Para um torneio de cinco times e que consegue reunir, na melhor das hipóteses, cerca de 1.500 pessoas nas arquibancadas, é um valor proibitivo.

O Ypiranga, que oferece ajuda de custo que varia entre R$ 600 e R$ 700 a cada atleta, é exceção. Ester afirma que, mesmo assim, é muito pouco resumir o seu papel ao de coordenadora de futebol. Ela precisa viver o problema das jogadoras. Faz função de assistente social, irmã mais velha, busca cestas básicas para quem precisa. Algumas são mães e insistiram com o futebol, coisa que ela não fez.

Quando é necessário, também relembra os tempos de quando entrava em campo. Ela ficou no banco de reservas, como opção para o segundo tempo, em partida contra o 3B Sport.

"Eu preciso trabalhar primeiro a parte emocional delas. Tem a parte espiritual, emocional, as frustrações que elas sentem... Temos de cuidar de tudo isso", define a dirigente, que já ouviu de torcedores, alguns do próprio Ypiranga, questionamentos sobre a necessidade de o clube ter um elenco feminino.

"Muitas vezes ouvi para parar, que não daria certo. Diziam que futebol de mulheres não dá dinheiro e por que iríamos insistir. Mas eu estou acostumada. Meu pai não queria que eu jogasse futebol porque achava que eu seria lésbica."

A maioria deseja alguma visibilidade, mesmo com a consciência de que não será fácil. As partidas serão transmitidas pela internet pelo Eleven Sports. Há quem veja o estado pior classificado no ranking da CBF como uma plataforma. Uma maneira de se preparar para o que virá neste ano.
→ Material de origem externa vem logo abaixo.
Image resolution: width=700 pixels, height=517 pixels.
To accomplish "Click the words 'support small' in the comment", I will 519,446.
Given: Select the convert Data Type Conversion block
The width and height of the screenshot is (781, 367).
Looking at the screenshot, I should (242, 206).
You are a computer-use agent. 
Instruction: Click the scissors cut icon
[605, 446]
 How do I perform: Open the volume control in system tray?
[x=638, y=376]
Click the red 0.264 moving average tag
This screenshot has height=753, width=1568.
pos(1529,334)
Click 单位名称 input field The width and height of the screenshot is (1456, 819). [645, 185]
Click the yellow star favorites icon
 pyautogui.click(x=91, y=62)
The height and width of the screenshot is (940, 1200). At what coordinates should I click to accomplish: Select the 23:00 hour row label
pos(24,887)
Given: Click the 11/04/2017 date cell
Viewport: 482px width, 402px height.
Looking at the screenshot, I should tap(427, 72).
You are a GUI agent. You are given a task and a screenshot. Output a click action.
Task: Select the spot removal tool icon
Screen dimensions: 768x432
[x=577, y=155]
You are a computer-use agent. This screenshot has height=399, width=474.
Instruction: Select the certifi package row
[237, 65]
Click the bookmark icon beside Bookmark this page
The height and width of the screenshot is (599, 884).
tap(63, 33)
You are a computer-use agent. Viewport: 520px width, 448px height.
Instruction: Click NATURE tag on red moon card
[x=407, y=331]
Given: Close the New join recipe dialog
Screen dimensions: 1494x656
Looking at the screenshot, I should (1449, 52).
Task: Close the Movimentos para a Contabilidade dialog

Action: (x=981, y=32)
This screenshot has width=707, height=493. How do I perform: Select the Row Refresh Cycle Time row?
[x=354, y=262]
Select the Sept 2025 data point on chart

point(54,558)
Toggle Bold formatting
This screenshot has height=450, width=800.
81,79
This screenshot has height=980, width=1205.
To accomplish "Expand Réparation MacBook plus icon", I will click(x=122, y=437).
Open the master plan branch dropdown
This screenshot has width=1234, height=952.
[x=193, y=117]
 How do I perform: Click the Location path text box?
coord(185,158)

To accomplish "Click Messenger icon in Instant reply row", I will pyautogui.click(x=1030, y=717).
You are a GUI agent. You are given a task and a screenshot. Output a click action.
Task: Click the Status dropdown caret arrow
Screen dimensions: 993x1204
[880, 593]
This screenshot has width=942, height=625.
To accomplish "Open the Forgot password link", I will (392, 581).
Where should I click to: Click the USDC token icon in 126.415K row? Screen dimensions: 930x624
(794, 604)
"Tive de retornar a Macapá porque estava com lesão que poderia ser cirúrgica, mas não foi. Surgiu o convite para disputar o estadual e será uma preparação porque no segundo semestre vou para os Estados Unidos. Tenho convite de três faculdades", diz a meia Iandra, que passou quatro temporadas no Vasco.

Sua passagem pela equipe carioca aconteceu após ter sido vista em um torneio masculino que participou em São Paulo. Não havia garotas suficientes para fazer um campeonato só de meninas. Romário, campeão mundial de 1994 e hoje senador, viu vídeo de Iandra e a indicou para o Vasco.

"A gente aqui não faz só futebol. Se fosse só futebol, seria mais fácil. É muito mais do que isso", resume Ester Silva.